From the records below, print exactly the lines starting at the one containing "Click the Activa status badge on Wompi cuenta" and ending at the one containing "You are a computer-use agent. Viewport: 1024px", ends included, and nothing else.

SOURCE RECORDS below:

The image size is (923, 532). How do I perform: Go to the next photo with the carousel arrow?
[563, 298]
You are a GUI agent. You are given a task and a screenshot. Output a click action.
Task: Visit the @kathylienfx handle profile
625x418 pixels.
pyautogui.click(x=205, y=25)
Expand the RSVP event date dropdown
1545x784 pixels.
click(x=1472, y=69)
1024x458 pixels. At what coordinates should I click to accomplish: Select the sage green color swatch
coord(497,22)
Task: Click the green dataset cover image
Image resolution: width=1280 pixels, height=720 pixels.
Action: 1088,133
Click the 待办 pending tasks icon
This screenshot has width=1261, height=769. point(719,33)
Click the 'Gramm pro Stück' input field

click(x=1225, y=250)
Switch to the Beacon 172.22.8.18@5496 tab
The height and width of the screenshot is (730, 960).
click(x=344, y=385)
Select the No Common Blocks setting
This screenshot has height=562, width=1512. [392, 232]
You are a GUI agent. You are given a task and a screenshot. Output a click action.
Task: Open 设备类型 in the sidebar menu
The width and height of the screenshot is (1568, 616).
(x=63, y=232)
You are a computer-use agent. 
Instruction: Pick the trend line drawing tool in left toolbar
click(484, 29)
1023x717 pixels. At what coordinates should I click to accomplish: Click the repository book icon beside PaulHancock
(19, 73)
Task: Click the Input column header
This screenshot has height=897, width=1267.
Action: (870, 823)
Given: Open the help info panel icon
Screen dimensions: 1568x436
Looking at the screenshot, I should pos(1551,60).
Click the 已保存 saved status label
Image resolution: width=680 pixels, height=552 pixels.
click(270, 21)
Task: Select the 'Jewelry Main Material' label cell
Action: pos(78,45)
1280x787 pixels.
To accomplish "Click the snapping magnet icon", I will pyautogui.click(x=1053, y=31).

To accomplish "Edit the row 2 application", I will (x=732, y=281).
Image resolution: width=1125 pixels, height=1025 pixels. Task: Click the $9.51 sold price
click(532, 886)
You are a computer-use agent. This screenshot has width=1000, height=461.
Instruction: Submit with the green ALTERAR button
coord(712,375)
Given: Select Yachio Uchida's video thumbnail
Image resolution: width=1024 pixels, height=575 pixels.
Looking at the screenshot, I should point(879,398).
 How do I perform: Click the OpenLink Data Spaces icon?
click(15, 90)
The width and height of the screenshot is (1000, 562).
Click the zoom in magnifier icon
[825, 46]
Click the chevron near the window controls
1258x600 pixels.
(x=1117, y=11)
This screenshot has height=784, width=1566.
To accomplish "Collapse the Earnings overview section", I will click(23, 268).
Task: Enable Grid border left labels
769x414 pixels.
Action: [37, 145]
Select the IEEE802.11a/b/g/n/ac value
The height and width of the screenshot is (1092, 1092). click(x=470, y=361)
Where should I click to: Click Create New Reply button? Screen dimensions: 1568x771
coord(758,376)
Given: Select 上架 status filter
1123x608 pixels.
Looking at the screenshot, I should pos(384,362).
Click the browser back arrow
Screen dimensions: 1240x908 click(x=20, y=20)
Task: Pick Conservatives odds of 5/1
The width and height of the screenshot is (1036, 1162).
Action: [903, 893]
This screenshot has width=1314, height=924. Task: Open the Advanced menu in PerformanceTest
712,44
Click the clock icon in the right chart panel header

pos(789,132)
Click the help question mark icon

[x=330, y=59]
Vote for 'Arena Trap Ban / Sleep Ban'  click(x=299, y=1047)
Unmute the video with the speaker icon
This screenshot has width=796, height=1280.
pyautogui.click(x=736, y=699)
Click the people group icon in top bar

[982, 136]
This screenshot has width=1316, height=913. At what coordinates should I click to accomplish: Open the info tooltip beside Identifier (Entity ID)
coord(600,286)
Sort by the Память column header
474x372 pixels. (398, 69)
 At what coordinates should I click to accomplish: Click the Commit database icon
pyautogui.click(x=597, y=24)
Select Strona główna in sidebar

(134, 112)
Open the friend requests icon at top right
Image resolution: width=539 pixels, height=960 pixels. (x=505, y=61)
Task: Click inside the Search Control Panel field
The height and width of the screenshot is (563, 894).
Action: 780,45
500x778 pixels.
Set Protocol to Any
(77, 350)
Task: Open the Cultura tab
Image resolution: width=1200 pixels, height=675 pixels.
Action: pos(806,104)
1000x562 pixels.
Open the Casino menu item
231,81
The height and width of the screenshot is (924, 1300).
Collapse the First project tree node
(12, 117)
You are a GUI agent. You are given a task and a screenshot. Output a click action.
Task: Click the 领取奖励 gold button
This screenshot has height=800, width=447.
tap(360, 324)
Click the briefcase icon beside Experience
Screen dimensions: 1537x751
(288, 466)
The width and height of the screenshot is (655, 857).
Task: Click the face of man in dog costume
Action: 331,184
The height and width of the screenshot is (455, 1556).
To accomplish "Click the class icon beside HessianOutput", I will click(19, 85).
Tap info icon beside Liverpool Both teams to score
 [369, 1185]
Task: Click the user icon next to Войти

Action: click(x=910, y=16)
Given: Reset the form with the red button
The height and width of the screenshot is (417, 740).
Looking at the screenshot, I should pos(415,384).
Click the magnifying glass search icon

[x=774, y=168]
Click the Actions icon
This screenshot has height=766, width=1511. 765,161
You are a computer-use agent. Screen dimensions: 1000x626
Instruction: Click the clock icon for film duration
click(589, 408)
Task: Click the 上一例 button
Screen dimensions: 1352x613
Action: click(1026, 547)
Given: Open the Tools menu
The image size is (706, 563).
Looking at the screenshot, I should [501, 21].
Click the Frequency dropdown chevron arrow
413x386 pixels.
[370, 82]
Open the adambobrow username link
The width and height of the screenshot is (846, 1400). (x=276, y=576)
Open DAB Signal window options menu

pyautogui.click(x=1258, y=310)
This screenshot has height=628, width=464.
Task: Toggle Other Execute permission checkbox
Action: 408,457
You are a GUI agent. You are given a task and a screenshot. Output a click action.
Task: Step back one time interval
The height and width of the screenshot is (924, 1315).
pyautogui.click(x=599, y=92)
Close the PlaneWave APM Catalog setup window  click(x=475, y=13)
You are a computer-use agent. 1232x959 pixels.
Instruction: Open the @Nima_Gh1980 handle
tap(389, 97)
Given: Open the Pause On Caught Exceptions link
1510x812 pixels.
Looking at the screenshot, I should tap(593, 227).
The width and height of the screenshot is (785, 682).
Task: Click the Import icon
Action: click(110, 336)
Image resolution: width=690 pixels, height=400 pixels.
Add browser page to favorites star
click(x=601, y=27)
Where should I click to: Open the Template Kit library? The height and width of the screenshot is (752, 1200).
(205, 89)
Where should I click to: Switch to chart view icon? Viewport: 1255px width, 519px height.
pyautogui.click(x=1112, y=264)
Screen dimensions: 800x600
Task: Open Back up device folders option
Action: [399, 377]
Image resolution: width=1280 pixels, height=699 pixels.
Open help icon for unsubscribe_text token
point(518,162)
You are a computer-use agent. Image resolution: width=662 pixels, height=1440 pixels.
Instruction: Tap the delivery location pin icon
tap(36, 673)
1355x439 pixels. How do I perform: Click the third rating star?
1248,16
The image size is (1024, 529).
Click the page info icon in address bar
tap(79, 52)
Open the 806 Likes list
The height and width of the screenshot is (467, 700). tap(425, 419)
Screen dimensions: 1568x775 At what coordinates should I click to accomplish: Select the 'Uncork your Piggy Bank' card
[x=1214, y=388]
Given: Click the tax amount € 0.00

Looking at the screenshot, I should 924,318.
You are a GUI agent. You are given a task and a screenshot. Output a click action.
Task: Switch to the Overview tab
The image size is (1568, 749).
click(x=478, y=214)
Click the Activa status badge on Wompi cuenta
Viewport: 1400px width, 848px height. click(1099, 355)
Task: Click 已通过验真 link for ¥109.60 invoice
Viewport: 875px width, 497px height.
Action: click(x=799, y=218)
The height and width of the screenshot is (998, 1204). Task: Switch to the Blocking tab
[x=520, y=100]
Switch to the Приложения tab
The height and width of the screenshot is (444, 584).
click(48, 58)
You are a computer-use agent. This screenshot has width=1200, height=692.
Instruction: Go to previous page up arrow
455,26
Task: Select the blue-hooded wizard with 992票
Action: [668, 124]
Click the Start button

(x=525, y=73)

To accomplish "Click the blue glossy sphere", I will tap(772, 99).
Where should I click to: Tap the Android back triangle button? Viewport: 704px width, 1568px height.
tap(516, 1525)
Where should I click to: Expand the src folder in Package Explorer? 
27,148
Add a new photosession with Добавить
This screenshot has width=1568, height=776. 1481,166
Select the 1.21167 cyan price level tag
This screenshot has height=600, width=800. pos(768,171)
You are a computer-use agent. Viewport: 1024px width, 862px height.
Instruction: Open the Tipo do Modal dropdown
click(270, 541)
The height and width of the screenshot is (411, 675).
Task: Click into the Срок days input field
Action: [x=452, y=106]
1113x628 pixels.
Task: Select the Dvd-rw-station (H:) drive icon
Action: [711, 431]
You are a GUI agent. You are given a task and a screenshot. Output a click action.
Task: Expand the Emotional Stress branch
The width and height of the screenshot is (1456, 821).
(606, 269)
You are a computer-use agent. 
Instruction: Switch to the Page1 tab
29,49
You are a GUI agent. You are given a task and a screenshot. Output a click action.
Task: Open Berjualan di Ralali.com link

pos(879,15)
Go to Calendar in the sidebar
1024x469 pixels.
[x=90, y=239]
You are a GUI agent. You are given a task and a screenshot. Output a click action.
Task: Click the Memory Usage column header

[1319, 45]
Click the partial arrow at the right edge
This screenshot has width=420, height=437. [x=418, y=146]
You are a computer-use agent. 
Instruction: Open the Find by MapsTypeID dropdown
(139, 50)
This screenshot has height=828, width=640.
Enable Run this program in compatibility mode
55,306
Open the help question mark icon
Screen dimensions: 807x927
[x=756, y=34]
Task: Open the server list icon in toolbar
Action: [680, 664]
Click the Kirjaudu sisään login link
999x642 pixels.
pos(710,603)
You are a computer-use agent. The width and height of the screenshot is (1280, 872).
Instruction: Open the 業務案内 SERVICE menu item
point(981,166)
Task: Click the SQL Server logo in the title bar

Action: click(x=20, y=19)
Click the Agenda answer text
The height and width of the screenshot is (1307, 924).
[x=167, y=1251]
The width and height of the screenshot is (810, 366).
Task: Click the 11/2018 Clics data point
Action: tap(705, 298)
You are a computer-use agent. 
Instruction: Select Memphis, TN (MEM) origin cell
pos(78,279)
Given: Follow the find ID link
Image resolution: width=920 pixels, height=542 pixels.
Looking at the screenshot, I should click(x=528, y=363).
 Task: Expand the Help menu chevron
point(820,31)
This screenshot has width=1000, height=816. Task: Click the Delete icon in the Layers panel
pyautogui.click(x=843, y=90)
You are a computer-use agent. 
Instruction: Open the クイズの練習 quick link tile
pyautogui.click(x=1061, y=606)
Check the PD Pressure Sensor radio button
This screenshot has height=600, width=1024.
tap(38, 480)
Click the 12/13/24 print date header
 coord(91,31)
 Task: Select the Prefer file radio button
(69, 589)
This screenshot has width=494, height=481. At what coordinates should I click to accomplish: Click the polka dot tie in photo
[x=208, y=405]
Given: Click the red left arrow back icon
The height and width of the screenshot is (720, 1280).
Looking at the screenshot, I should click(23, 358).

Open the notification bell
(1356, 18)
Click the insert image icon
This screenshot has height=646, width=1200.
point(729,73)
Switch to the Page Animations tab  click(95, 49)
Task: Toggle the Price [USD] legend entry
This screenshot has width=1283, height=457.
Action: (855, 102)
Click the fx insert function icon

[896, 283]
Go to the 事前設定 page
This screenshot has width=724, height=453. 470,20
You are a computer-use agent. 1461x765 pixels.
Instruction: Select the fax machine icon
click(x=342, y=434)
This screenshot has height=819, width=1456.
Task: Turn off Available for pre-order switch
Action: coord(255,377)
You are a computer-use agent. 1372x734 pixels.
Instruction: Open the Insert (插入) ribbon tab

End of SOURCE RECORDS.

> [WRITTEN RESPONSE]
Click the Activa status badge on Wompi cuenta
Viewport: 1400px width, 848px height. click(1099, 355)
Task: Click 已通过验真 link for ¥109.60 invoice
Viewport: 875px width, 497px height.
Action: click(x=799, y=218)
The height and width of the screenshot is (998, 1204). Task: Switch to the Blocking tab
[x=520, y=100]
Switch to the Приложения tab
The height and width of the screenshot is (444, 584).
click(48, 58)
You are a computer-use agent. This screenshot has width=1200, height=692.
Instruction: Go to previous page up arrow
455,26
Task: Select the blue-hooded wizard with 992票
Action: [668, 124]
Click the Start button

(x=525, y=73)

To accomplish "Click the blue glossy sphere", I will tap(772, 99).
Where should I click to: Tap the Android back triangle button? Viewport: 704px width, 1568px height.
tap(516, 1525)
Where should I click to: Expand the src folder in Package Explorer? 
27,148
Add a new photosession with Добавить
This screenshot has width=1568, height=776. 1481,166
Select the 1.21167 cyan price level tag
This screenshot has height=600, width=800. pos(768,171)
You are a computer-use agent. Viewport: 1024px width, 862px height.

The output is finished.